(Saved entries)
□ □ □ □

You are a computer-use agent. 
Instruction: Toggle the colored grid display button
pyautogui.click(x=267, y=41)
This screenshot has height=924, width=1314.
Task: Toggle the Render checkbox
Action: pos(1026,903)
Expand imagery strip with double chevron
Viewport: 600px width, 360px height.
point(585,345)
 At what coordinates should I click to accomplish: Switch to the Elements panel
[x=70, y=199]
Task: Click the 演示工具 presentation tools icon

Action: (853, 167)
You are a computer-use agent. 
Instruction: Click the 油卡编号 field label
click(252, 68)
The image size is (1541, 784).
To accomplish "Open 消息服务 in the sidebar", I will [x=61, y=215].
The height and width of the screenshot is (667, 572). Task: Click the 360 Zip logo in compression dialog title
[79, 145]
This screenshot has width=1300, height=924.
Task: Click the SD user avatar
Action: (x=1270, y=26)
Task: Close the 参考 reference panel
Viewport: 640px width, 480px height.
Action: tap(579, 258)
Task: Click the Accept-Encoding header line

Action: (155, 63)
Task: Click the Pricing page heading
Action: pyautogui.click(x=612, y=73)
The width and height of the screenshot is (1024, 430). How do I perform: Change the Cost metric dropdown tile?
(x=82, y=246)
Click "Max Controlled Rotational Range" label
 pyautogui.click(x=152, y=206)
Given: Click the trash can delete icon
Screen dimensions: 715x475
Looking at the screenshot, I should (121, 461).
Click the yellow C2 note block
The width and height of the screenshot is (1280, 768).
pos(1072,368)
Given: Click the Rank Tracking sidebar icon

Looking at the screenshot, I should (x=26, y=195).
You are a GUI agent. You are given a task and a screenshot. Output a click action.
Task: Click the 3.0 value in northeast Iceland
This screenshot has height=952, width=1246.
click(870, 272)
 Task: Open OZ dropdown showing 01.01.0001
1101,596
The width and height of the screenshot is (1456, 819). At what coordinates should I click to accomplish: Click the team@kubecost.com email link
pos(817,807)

□ □ □ □

> **Written request**: Reproduce the saved entries above exactly, beginning at the start of the items and continuing through the line containing "Action: (853, 167)".

> **The result**:
You are a computer-use agent. 
Instruction: Toggle the colored grid display button
pyautogui.click(x=267, y=41)
This screenshot has height=924, width=1314.
Task: Toggle the Render checkbox
Action: pos(1026,903)
Expand imagery strip with double chevron
Viewport: 600px width, 360px height.
point(585,345)
 At what coordinates should I click to accomplish: Switch to the Elements panel
[x=70, y=199]
Task: Click the 演示工具 presentation tools icon

Action: (853, 167)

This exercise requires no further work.